It is 50 years since College of Nurses co-chair and nursing lecturer JUDY YARWOOD donned a starched nursing cap for the first time. She reflects back on those five decades plus on caring and care ‘rationing’ for today’s nurse.
I entered the nursing profession 50 years ago as a young idealist, never imagining I would still be at it five decades later, albeit in a difference guise.
In the 1960s, nursing was seen as a very suitable profession for a young woman, not to mention great preparation for domesticity and motherhood! At the tender age of 17, accompanied by my mother, I entered the nurse’s home, not unlike entering a nunnery, I thought at the time. There waiting in my allotted bedroom were the three other young things I was to share the room with –and the uniforms that we were instructed to don.
Struggling with starched collar and caps, not to mention cufflinks to hold everything together, we shyly dressed, watching each other take on the mantle of student nurse – much like convent novitiates. Those young women were to become my lifelong friends.
Celebrating 50 years in a profession does lead you to reflection. Firstly, where on earth did those years go? And secondly, how has the profession changed over that time? On reflection, apart from much higher levels of acuity in hospitals now and only having one day off a week back then, nursing is much the same, as we deal mostly with people.
Nursing in the 1960s mirrored the society of that time. It was hierarchical, steeped in biomedicine, patriarchal, and women knew their place. We were, by and large, very proud of our profession and were respected for what we did – good gals doing what good women do!
So how much have things changed? Certainly, the second wave of feminism flew through, although how much this movement influenced nursing is debatable. Nursing education moved, slowly, away from the apprentice-style bedside training into educational institutions, a move some still question. Patient-centred care emerged, as did a push to professionalise nursing.
Today registered nurses (RNs) are no longer just RNs, they are nurse specialists, consultants, practitioners; and district, practice, or public health nurses – enough roles and titles to confuse even those familiar with them. Patients (they were all called patients in the 60s), clients/residents/people, however named, are often confused by who does what – the last thing we want for people navigating our complex health system. Gloria Smith, a much admired nurse scholar, in a recent guest editorial questioned nursing’s focus on professionalism at, what she saw, the detriment to our ability to care.

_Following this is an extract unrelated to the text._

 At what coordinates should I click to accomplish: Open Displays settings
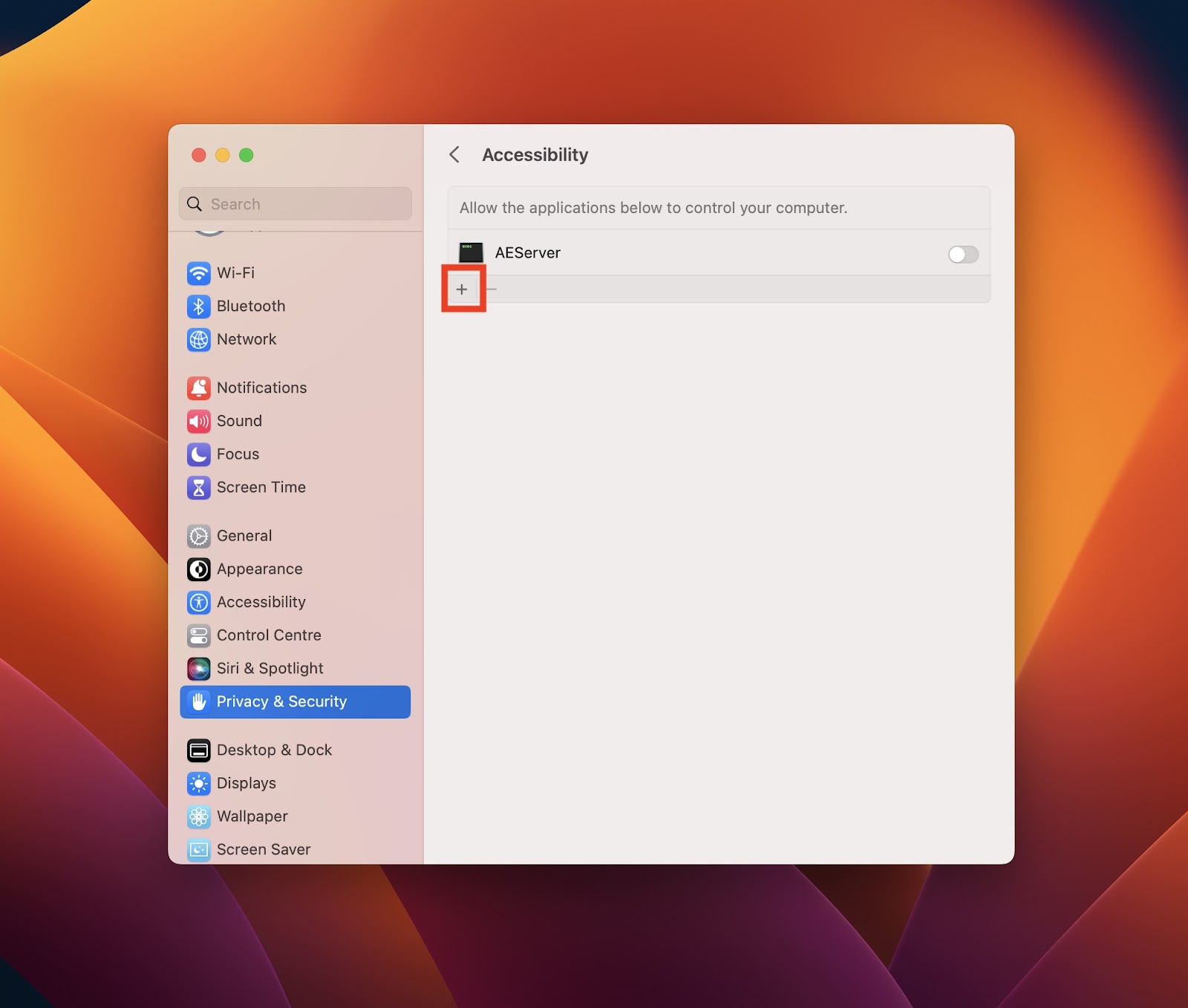(x=245, y=783)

I thought of Gloria recently when I read that some nurses felt they had to ‘ration’ their nursing care. How do you ration what is fundamental to nursing practice? However you may define it, ‘caring’ is what nurses do – we care about, and for, people in sickness and in health. Sounds like those marriage vows we used to take, but that is what we do.

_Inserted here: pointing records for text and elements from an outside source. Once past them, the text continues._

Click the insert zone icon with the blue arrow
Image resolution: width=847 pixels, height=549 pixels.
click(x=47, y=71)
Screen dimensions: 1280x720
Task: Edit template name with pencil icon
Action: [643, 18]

I’m not going to say we did it better back in the 1960s. But I will question why is it, when we have an amazing array of knowledge, skills and understanding at our fingertips, we have to ration what we do best, providing nursing care. If health care delivery – be it in hospital or the community – is so pressured and economically-driven that nurses feel they need to ration their care, then what is the profession doing about it?

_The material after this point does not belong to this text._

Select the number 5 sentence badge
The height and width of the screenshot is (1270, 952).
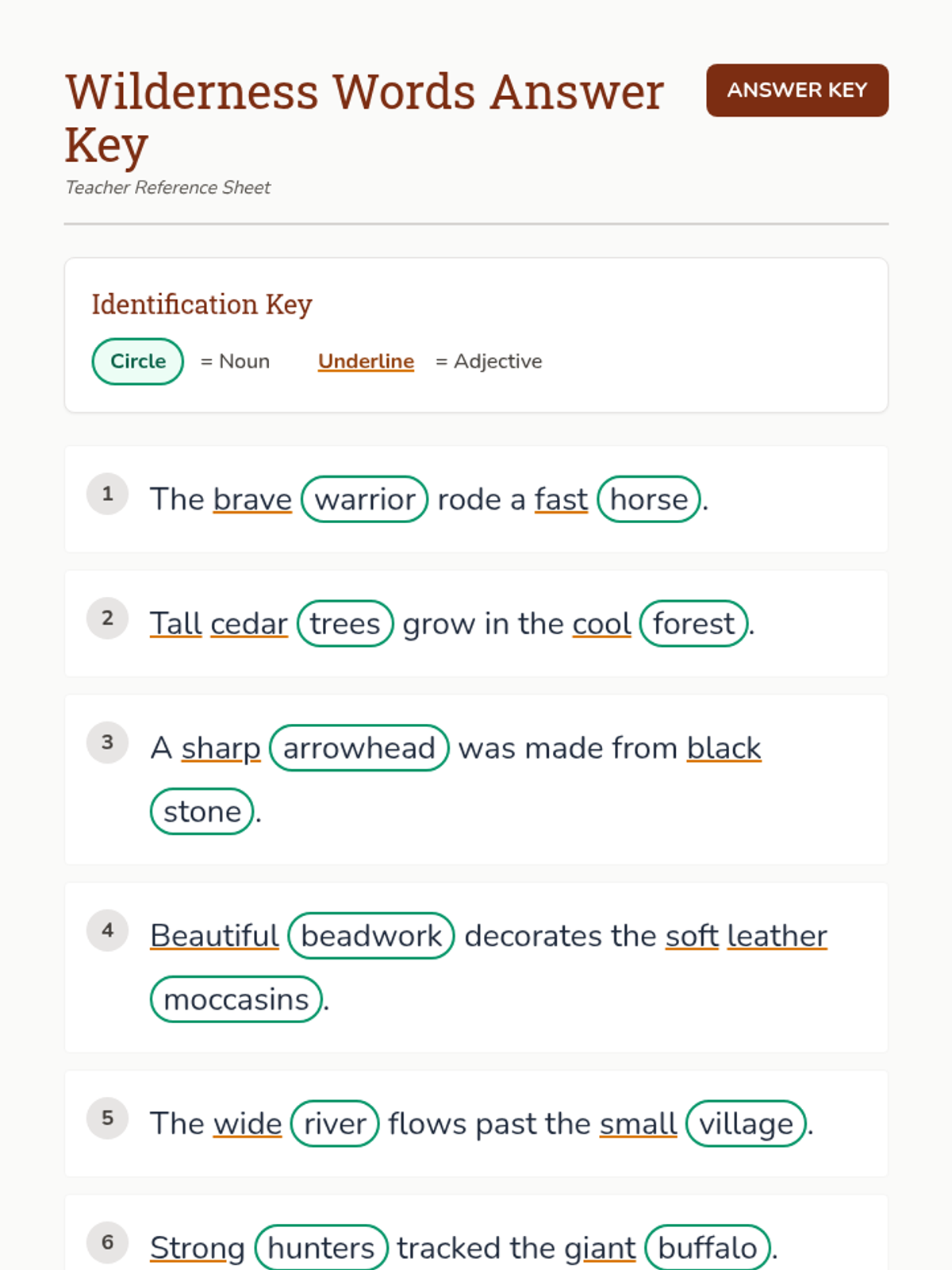pos(108,1118)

It’s not possible to compare one era with another. Neoliberalism, well under way in the later decades of last century, galloped into the 21st century foisting rampant capitalism and consumerism on us as never before. And yet underneath all this upheaval, people are still people, we still want to love and be loved and feel as if we can make a difference. Which brings us back to nursing in the 21st century when it appears to be more challenging to be a successful nurse than back in the 60s …
Looking ahead to the next 50 years, we’ve got a pretty good idea that long-term health conditions, such as diabetes, heart disease, and cancer, will be topping the list of health needs and that the impact of social determinants on health (described by WHO as the ‘conditions in which people are born, grow, live, work, and age …’) will be more to the fore than the biomedical approach of the past.
Over the last decade or so, two key strategies have positioned nursing well to play a strong role. The first, the Primary Health Care (PHC) Strategy identified RNs as key players in improving health care delivery and addressing health inequalities. The second saw nurse practitioners (NPs) emerge with much to offer, especially for those who find access to health care difficult. Nursing leadership was, and is, crucial to the success of both. Not hierachical leadership as we knew it in the 1960s, but leadership through collaboration, advocacy, and political involvement.
To conclude, I sometimes wonder if we truly value what nursing has to offer. Perhaps a focus on valuing and respecting, rather than rationing what we do best would benefit everyone, especially those most in need of our nursing care.